Global tariffs on metals must to pre-empt China move: US

International |  IANS  | Published :

Washington   :  US Commerce Secretary Wilbur Ross on Wednesday said global tariffs on steel and aluminium were necessary to prevent China from routing those metals to the United States via other regions.

Ross made his remarks during an appearance before the Senate's Finance Committee.

He said that since the tariffs were imposed Europe, Canada and Japan had begun to take forceful action against a global steel glut driven by Chinese production, reported Efe.

President Donald Trump's administration decided in May to end a two-month exemption for the European Union, Canada and Mexico - the US's largest trading partners - from a 25 per cent tariff on steel and a 10 per cent tariff on aluminium.

Japan was hit with the tariffs in March, when Trump announced the measures, although since then Prime Minister Shinzo Abe has tried to negotiate an exemption agreement.

"Suddenly Europe is enacting safeguards against steel dumping into Europe. They didn't do much before," Ross said. "Canada is taking action. Japan for the first time has created an enforcement body ... to deal with the problem."

"While they're complaining bitterly about the tariffs, the fact is they're starting to take the kind of action which if they had taken sooner would have prevented this crisis," Ross said.

But the tariffs prompted criticism from many senators, including members of Trump's Republican party.

Orrin Hatch, a senator from Utah, slammed the Trump administration for invoking national security to justify the tariffs.

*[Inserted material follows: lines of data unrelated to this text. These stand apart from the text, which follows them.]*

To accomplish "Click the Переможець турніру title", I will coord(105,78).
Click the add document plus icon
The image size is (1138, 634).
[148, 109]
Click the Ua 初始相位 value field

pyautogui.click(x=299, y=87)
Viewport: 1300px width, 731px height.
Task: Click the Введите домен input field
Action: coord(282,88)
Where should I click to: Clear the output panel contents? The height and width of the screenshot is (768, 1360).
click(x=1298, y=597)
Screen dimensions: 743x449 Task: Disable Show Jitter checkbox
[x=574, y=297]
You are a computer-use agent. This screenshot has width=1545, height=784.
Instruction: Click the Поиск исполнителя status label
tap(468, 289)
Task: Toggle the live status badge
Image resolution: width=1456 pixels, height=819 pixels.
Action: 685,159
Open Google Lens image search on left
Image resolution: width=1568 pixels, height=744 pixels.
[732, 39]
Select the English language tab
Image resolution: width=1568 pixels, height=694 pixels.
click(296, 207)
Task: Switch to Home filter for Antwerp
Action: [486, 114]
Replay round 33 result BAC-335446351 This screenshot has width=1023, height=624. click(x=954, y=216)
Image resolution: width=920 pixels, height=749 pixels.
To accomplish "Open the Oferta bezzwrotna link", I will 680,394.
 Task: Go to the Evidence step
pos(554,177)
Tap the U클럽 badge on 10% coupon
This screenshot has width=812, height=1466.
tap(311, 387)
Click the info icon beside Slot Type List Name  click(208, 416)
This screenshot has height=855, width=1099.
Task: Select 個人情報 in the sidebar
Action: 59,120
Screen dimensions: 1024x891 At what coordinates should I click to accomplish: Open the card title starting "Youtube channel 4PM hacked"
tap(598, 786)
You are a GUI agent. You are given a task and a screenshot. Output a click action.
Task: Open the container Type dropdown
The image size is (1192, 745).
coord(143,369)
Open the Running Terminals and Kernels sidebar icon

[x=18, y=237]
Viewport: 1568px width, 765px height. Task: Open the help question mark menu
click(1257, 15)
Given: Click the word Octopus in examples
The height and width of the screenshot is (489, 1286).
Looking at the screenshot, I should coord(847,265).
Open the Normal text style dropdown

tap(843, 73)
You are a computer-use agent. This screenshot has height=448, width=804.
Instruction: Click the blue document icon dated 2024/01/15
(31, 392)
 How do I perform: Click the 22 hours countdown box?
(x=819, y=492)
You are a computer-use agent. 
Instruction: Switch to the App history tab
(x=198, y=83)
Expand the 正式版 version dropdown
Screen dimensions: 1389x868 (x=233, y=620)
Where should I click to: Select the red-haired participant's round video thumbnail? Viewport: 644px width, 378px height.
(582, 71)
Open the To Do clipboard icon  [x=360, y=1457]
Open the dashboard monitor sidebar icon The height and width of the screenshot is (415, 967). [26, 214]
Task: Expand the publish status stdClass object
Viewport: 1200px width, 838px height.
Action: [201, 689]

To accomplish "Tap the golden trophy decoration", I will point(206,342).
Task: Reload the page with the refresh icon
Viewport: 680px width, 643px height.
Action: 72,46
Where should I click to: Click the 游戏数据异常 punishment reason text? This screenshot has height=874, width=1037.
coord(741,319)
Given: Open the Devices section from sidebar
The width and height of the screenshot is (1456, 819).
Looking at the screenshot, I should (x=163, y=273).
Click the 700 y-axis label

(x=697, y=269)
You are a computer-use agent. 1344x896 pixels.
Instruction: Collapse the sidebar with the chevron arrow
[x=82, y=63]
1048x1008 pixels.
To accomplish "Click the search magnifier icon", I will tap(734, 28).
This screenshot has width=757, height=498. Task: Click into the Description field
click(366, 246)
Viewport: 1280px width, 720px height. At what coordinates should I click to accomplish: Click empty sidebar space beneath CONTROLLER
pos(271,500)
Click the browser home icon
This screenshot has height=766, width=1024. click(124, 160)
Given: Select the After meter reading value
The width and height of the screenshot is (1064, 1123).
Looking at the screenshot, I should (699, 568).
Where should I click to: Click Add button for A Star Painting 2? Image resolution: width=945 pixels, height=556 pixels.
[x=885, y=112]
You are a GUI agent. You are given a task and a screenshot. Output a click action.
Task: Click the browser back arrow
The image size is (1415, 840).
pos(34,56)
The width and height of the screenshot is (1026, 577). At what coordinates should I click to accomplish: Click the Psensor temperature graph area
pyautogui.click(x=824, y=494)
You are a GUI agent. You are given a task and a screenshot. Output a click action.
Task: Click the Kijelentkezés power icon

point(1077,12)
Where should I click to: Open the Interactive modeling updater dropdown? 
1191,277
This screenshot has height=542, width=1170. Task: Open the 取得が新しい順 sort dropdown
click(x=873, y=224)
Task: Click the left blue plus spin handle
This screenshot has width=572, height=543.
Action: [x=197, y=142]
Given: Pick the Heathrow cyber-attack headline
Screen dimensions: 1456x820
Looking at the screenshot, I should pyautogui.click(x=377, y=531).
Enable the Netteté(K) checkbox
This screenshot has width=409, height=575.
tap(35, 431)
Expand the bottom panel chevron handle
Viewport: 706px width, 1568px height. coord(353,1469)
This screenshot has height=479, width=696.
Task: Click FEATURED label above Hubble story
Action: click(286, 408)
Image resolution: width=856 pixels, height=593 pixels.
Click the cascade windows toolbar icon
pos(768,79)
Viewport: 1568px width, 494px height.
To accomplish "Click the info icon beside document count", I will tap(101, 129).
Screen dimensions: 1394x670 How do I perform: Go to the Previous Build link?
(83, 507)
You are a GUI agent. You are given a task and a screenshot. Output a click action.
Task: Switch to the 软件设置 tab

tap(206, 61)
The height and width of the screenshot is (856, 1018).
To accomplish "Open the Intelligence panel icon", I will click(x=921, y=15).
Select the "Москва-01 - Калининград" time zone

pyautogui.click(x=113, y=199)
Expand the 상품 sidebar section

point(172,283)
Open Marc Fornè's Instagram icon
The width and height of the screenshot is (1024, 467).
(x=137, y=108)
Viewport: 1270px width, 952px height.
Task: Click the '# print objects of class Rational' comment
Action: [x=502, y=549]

"The lessons of the steel and aluminium tariffs are clear: these tariffs do not support US national security. Instead, they harm American manufacturers, damage our economy, hurt American consumers and disrupt our relationship with our long-time allies while giving China a free pass," Hatch said.

Ross also referred to the US's longstanding concerns about China's alleged theft of American intellectual property, an accusation levelled in justifying recent separate tariffs on $50 billion worth of Chinese imports (and in threatening to target an additional $400 billion of imports from the Asian giant).

"The president feels and I agree that now is the time for action," Ross said. "And unless we make it more painful for them to continue those practices than to do otherwise, unless we put that kind of pressure on, it's unlikely we'll succeed."